Le vieux valet de chambre, à mine circonspecte, s’inclina, puis, d’un pas glissant, il se dirigea vers une portière de peluche élimée qu’il écarta et derrière laquelle il disparut comme une ombre.

Resté seul dans la vaste antichambre que décoraient quelques photographies jaunies de tableaux de sainteté, l’abbé Pellegrin s’était assis, son parapluie à la main, sur une dure banquette... Le curé de Sableuse était très ému: pourquoi Mgr Sibuë, évêque de Césarée, coadjuteur du cardinal-archevêque de Merville, l’avait-il convoqué, toutes affaires cessantes?

Ce prélat qui, en réalité, exerçait le pouvoir à la place de Son Éminence vieillie et fatiguée, passait pour manquer totalement de douceur évangélique: en quelques mois, il s’était affirmé comme un chef exigeant et sévère, et déjà quelques prêtres avaient encouru, pour des vétilles, sa disgrâce redoutable.

Le curé de Sableuse, le cœur battant, se demandait en quoi il avait pu déplaire à Monseigneur... Ne remplissait-il pas dignement les devoirs de son sacerdoce? Avait-il commis quelque faute dans ses rapports avec l’autorité laïque? Les quêtes au bénéfice des œuvres patronnées par l’archevêché n’étaient-elles pas assez fructueuses? L’abbé Pellegrin cherchait sans trouver... Perplexe, il haussa les épaules et, à mi-voix, il prononça:

—Ah! Et puis, on verra bien... Faut pas s’en faire!

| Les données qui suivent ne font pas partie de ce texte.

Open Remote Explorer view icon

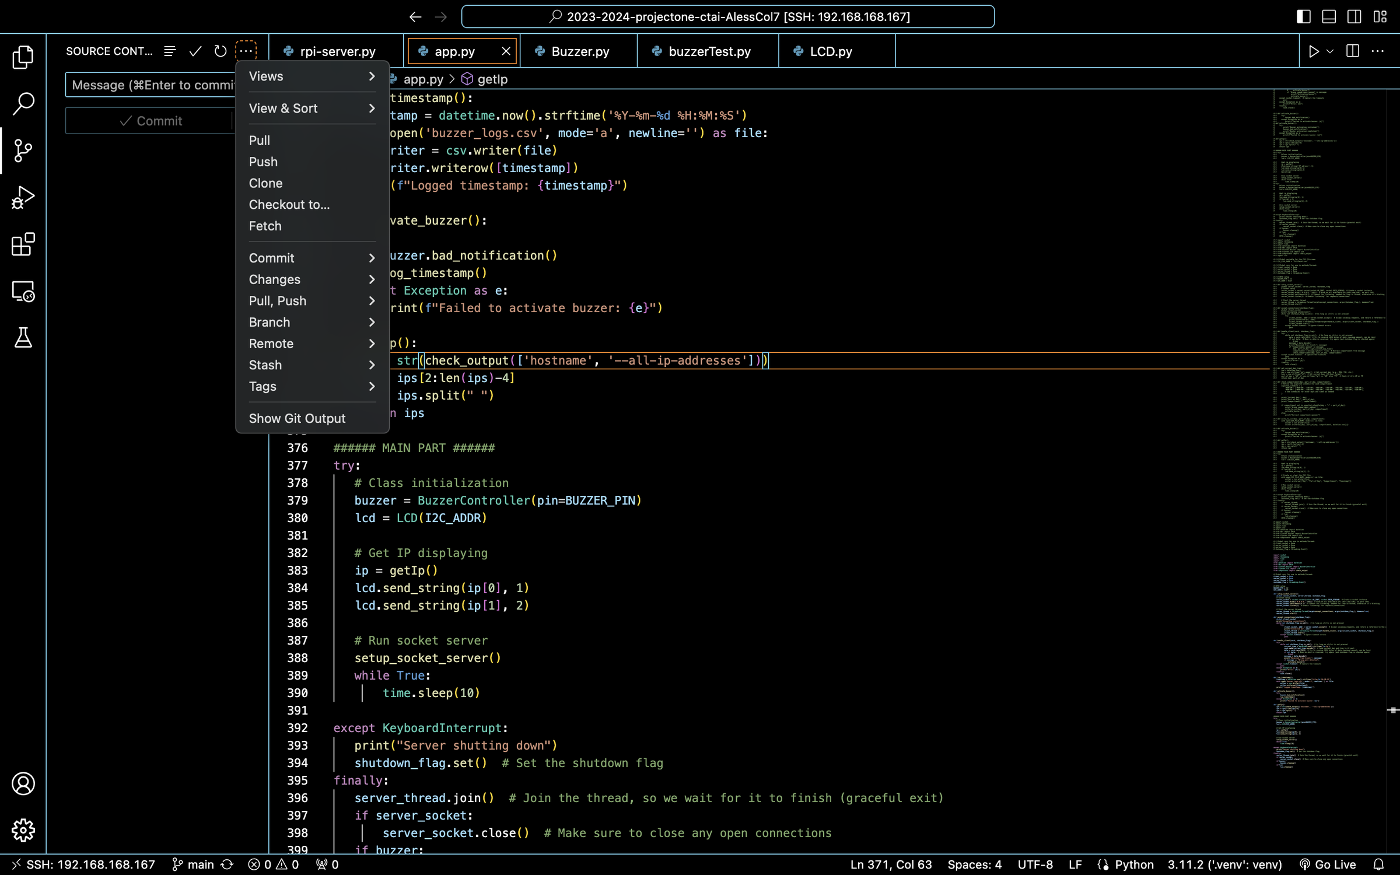[x=23, y=291]
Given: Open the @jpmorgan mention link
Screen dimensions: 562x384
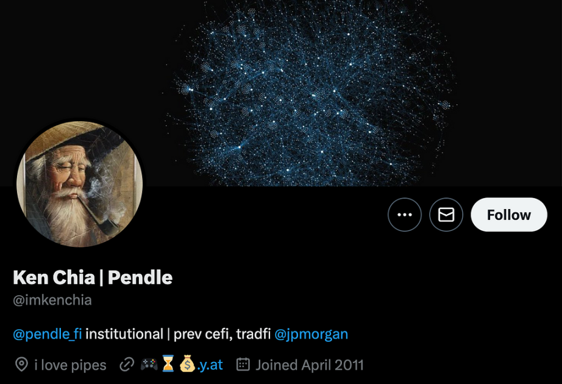Looking at the screenshot, I should tap(311, 334).
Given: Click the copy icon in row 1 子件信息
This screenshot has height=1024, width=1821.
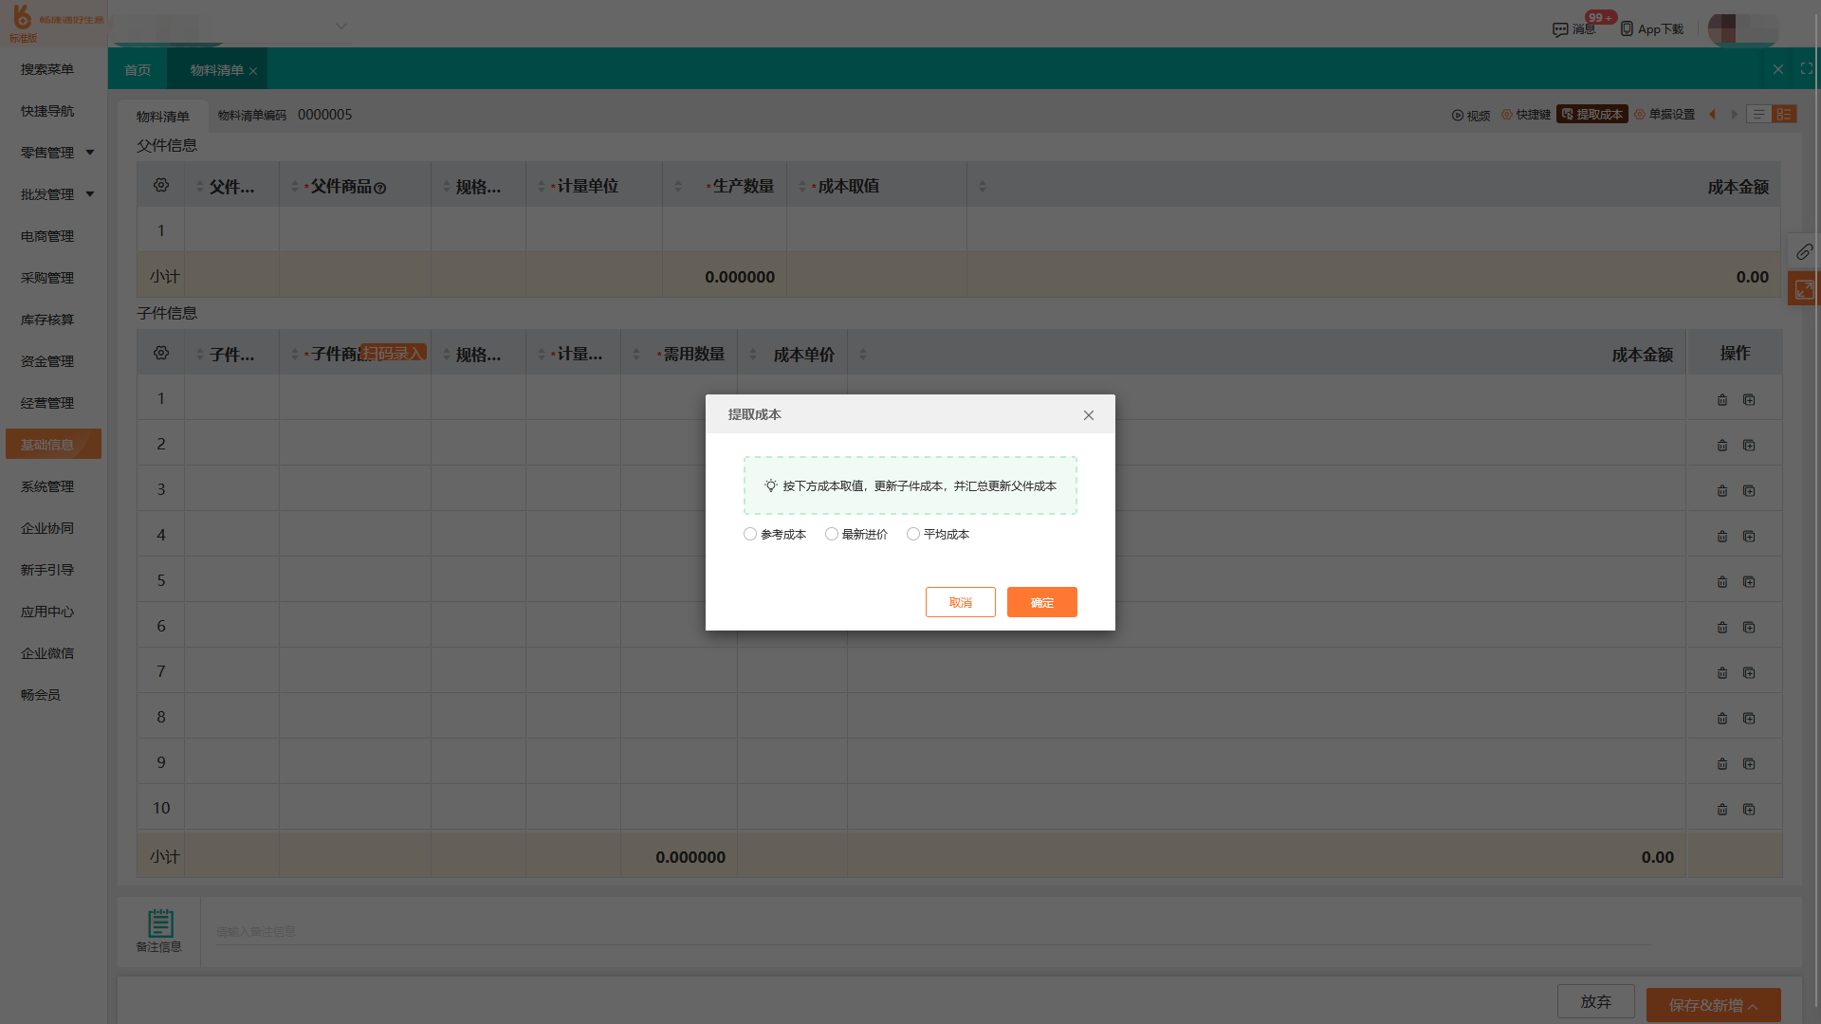Looking at the screenshot, I should click(x=1749, y=399).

A ce moment, la portière se souleva et un abbé très élégant parut...

—Ce cher Pellegrin! s’exclama-t-il en se dirigeant, la main tendue, vers le curé de Sableuse.

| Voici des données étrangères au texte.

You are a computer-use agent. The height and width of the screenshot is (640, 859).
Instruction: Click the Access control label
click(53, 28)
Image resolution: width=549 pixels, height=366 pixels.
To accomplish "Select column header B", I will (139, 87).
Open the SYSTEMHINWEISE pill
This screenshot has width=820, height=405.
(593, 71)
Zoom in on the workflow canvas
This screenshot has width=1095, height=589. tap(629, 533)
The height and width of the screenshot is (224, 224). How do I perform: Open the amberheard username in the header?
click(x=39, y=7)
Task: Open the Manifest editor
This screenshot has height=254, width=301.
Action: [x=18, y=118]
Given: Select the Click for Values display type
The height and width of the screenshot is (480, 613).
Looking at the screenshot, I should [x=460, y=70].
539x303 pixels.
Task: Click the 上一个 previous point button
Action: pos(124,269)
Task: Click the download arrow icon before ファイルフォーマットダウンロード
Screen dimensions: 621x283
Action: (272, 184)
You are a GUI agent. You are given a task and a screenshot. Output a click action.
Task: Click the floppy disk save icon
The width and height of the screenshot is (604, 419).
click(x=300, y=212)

—Tiens, ce vieux Lanthier!

Les deux prêtres échangèrent un cordial shake-hand.

—Vous êtes donc à l’archevêché? questionna l’abbé Pellegrin.

—Mais oui, depuis quelques jours... Je suis le secrétaire de Mgr Sibuë.

—Ah! plaisanta le curé, c’est le filon!

L’autre fronça légèrement les sourcils et un sourire forcé passa sur ses lèvres minces.

—Que voulez-vous, répliqua-t-il d’une voix douce, je peux rendre ici plus de services que dans une paroisse...

—Bien sûr, dit l’abbé Pellegrin avec bonne humeur. Et puis, ici, c’est plus intéressant... Du moins, quand on se place à un certain point de vue. Un bon cantonnement, pas trop de boulot, l’existence pépère, quoi!

Ces propos parurent déplaire grandement au secrétaire de Mgr Sibuë. Il répondit avec froideur:

—On voit bien que vous n’avez jamais occupé un tel poste...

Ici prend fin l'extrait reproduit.